ジギスムント王子が聖剣ハリヤを下賜されたことに、レーヴェンディア王国の王宮ではそれほど話題にならなかった。
それは、国王シグルド八世の性格による。
彼の後宮には多くの女性がいた。多くの息子がいた。
国王シグルド八世は、「あれを王太子にしてもいいかなぁ」と、不用意に発言するような男だ。それも、その場の気分次第で、ころころとその指名を変える。同じく、気分次第でいろいろと下賜する。

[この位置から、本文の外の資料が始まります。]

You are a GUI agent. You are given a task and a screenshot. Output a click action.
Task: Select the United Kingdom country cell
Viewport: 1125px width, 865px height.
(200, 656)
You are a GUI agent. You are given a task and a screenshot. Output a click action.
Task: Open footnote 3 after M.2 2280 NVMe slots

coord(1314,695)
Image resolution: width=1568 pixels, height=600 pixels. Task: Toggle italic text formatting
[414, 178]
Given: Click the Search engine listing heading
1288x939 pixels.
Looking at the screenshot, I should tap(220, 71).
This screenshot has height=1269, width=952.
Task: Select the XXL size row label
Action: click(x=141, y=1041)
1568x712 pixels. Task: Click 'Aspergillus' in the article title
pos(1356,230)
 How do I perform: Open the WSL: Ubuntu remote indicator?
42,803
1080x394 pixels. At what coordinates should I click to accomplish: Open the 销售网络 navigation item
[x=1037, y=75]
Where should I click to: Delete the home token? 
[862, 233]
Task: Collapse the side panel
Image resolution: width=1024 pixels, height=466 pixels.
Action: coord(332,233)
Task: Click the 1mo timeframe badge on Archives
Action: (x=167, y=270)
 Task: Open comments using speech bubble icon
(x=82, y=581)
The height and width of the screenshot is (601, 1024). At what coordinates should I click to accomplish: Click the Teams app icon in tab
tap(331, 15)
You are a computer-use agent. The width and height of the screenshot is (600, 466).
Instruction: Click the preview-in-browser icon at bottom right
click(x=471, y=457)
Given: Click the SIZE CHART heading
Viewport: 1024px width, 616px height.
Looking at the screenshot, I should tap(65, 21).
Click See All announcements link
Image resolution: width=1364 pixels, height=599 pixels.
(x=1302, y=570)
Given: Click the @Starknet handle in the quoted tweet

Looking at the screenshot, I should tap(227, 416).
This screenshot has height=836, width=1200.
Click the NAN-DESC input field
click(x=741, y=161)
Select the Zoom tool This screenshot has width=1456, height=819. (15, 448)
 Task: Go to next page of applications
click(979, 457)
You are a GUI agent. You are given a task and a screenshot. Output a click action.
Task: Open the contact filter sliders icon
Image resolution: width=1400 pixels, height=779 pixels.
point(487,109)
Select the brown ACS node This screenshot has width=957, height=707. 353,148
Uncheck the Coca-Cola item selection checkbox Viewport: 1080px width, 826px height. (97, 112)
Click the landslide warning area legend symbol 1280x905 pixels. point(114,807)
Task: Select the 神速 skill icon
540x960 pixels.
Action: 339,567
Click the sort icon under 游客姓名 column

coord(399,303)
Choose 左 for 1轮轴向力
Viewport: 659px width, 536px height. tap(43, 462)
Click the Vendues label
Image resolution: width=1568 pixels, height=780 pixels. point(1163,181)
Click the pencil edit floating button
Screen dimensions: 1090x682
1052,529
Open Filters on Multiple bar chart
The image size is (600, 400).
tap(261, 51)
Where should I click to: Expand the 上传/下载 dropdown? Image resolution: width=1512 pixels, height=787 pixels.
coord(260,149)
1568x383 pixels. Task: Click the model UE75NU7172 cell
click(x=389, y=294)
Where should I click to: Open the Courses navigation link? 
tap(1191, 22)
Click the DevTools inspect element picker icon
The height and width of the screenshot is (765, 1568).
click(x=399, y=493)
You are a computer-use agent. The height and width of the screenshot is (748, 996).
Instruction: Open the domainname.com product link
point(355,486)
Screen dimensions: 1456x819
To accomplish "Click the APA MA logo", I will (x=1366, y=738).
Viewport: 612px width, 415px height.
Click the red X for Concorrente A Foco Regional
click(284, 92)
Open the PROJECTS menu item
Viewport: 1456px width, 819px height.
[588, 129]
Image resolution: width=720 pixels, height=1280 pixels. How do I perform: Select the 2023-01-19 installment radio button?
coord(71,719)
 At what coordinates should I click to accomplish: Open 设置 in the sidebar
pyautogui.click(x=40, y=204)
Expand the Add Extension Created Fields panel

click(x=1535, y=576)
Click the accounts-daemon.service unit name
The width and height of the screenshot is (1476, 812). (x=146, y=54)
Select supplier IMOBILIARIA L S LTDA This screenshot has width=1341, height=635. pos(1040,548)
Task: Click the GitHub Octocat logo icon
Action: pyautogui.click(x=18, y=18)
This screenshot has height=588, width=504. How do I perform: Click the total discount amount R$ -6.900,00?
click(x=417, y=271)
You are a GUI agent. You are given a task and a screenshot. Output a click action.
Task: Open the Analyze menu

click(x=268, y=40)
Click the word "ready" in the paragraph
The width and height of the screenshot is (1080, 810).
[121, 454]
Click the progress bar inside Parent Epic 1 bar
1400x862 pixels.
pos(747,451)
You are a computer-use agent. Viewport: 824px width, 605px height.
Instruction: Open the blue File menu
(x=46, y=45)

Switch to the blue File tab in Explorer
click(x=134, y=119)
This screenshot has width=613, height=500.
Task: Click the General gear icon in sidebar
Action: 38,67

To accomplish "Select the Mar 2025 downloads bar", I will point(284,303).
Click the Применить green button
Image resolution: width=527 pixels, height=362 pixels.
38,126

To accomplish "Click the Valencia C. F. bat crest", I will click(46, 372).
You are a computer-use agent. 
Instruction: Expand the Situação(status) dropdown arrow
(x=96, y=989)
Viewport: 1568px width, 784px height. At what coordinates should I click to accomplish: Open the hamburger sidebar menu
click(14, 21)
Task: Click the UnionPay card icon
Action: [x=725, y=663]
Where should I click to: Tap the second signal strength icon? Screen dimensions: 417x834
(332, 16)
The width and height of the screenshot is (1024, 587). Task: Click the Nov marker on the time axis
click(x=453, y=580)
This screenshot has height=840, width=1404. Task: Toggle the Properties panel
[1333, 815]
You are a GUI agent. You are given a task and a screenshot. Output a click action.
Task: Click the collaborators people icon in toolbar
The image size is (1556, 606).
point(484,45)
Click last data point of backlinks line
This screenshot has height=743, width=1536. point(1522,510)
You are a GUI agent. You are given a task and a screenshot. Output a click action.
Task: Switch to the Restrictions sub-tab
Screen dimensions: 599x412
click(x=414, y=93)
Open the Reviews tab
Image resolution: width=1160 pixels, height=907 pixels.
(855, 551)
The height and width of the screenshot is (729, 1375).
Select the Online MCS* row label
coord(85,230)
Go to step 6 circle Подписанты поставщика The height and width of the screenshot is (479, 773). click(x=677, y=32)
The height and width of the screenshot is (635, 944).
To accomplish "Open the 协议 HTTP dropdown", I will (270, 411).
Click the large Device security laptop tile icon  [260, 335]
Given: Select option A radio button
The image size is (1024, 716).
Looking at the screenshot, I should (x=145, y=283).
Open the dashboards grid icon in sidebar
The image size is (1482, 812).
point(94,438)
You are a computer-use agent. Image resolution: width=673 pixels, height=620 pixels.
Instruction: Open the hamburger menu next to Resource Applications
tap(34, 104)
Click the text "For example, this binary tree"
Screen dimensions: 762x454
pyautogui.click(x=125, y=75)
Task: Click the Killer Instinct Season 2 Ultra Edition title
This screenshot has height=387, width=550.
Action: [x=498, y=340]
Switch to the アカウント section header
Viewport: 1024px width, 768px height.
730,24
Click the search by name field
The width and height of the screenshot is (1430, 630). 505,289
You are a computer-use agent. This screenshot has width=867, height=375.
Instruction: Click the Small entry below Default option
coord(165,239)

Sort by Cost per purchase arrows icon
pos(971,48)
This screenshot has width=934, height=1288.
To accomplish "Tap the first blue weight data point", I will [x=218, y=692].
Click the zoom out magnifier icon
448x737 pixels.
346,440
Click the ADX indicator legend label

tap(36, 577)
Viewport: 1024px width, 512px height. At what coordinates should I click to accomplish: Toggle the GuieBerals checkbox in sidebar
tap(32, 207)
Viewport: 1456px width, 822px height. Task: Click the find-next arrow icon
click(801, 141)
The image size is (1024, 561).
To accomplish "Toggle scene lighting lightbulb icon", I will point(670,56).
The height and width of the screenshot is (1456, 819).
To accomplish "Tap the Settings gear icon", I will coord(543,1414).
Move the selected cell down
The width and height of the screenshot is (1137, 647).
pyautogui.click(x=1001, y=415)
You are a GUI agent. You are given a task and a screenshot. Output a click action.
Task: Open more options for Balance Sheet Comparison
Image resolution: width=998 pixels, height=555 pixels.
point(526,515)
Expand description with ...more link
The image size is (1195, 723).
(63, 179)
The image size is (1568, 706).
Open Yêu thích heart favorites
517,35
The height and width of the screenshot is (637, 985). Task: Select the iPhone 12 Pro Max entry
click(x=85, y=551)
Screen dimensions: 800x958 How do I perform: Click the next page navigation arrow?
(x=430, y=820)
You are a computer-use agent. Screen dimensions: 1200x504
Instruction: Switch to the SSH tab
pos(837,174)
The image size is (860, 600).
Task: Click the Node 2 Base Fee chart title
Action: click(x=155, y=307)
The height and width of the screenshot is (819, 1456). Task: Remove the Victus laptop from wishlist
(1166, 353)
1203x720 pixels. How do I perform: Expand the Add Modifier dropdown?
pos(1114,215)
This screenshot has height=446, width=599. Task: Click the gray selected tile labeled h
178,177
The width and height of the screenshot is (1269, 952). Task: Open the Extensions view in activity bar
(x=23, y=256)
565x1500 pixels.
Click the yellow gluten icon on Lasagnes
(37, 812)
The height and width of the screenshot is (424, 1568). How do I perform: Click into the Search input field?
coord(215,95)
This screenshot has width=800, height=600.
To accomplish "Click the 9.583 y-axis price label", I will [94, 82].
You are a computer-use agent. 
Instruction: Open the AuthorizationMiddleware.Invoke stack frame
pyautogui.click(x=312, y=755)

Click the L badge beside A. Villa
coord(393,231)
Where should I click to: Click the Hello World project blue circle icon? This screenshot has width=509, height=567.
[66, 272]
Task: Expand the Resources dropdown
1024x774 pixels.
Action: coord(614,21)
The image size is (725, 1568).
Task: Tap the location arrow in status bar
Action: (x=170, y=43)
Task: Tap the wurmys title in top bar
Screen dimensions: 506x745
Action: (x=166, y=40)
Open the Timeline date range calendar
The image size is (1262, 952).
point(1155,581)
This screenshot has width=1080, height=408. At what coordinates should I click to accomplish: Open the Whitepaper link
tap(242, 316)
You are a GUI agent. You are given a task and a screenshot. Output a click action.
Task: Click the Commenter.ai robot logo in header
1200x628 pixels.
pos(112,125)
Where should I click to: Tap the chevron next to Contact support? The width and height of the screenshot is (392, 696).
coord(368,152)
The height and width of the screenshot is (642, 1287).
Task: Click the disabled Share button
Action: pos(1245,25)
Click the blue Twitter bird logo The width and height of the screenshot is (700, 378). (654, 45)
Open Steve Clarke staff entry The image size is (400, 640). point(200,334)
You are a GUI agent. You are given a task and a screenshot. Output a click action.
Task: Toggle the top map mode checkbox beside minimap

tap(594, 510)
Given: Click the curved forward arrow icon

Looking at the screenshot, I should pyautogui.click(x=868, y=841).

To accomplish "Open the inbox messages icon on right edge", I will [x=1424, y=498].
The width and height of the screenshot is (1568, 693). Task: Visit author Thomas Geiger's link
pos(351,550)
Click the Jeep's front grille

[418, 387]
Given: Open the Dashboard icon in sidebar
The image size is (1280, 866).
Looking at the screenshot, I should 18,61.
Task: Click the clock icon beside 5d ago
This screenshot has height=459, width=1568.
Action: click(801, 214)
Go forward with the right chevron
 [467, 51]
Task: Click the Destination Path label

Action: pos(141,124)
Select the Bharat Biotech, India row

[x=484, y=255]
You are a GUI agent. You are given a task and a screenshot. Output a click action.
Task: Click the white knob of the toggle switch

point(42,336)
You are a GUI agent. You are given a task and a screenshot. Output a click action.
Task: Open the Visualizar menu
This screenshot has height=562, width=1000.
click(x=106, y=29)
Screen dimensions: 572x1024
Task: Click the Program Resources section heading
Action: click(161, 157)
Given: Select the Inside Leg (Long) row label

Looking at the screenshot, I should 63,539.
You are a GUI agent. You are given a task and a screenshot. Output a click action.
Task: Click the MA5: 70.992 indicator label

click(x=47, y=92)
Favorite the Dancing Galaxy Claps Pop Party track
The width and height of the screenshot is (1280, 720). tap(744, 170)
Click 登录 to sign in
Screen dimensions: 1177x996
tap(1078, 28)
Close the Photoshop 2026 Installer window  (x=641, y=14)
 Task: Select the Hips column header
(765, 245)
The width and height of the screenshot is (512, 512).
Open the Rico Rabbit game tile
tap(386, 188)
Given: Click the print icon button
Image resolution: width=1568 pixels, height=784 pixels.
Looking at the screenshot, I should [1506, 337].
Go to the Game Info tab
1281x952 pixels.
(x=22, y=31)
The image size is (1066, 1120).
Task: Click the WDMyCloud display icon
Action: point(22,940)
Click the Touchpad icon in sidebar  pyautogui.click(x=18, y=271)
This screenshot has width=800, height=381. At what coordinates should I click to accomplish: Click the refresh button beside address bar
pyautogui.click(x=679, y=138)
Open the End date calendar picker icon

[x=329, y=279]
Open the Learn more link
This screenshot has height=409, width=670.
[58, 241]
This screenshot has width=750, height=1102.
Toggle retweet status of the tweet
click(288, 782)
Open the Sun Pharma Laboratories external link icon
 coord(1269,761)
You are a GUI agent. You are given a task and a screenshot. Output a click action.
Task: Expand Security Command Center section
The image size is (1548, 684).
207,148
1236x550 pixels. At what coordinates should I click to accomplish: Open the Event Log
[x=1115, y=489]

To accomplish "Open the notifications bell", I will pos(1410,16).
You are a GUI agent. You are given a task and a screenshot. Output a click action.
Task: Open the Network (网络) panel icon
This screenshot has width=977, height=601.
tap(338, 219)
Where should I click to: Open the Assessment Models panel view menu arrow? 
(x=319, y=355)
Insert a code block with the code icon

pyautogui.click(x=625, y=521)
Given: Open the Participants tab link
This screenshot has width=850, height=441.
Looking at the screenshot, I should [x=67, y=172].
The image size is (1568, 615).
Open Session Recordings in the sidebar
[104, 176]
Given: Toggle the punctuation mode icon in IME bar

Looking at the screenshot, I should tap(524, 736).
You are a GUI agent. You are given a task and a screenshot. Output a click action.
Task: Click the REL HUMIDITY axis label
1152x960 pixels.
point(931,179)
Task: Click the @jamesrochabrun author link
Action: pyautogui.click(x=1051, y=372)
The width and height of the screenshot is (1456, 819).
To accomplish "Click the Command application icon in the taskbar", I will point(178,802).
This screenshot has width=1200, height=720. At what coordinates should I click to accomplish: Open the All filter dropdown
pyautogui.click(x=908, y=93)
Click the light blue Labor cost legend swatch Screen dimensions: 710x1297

それに最も振り回されたのは、ジギスムント王子の母親だった。
彼女は、他の女の息子がそのような発言を受けるたびに、その王子の暗殺を依頼したのだった。
おかげで、現在王子として生き残っているのは、ジギスムントと同母の兄・アルブレヒトだけだ。
そのことも、国王にとってはどうでもいいことらしい。
国王シグルド八世は、その気分次第の性格を、政治の面にも反映している王だった。
戦争をするのも、内政のことも、税金のことも、寵愛するのも。
落日のように、レーヴェンディア王国は、傾いていた。
そのことに、幼いジギスムント王子は気づいていなかった。